***** EXCERPTED DATA *****
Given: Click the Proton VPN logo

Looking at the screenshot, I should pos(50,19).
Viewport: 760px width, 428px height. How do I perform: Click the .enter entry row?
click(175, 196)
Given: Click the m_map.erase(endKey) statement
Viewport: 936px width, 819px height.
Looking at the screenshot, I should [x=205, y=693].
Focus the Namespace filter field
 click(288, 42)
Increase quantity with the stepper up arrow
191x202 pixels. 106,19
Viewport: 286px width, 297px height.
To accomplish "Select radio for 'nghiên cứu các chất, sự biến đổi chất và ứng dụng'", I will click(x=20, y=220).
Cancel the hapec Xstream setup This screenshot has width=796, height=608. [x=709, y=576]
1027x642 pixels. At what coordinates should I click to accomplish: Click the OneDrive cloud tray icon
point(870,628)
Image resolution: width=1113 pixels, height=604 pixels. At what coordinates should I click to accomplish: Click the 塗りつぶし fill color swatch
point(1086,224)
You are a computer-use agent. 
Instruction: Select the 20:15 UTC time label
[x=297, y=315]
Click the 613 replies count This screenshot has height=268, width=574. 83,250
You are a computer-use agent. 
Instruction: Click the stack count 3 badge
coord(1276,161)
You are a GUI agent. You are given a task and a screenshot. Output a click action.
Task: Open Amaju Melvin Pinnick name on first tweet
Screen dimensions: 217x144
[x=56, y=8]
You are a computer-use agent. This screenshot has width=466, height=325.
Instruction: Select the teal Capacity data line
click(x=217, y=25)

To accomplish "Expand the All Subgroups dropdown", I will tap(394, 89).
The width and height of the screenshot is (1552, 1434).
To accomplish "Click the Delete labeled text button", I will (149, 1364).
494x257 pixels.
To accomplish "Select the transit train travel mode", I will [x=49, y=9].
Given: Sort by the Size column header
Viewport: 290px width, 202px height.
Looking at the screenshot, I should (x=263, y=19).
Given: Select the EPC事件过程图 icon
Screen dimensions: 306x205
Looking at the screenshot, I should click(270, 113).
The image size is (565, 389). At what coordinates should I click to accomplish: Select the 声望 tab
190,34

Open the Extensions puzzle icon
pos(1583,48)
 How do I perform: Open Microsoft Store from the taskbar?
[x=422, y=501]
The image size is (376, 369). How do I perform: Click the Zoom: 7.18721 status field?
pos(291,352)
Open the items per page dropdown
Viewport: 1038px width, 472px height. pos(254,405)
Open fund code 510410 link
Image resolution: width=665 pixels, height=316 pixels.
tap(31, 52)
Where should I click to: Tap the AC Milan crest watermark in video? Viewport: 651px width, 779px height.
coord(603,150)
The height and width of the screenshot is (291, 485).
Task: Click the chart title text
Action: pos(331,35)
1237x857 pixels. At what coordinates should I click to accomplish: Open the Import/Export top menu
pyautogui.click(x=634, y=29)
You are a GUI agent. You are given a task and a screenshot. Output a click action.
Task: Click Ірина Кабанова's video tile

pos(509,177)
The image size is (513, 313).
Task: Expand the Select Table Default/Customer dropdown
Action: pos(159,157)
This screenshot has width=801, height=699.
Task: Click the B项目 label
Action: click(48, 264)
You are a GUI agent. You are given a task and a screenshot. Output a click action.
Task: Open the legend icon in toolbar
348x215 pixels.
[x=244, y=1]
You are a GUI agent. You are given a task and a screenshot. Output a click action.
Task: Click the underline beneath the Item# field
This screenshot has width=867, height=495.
*****
### [WHAT YOU ARE ASKED TO DO]
Report all lines of the material that contain the word "will".

### [EXPECTED ANSWER]
To accomplish "Select radio for 'nghiên cứu các chất, sự biến đổi chất và ứng dụng'", I will click(x=20, y=220).
To accomplish "Expand the All Subgroups dropdown", I will tap(394, 89).
To accomplish "Click the Delete labeled text button", I will (149, 1364).
To accomplish "Select the transit train travel mode", I will [x=49, y=9].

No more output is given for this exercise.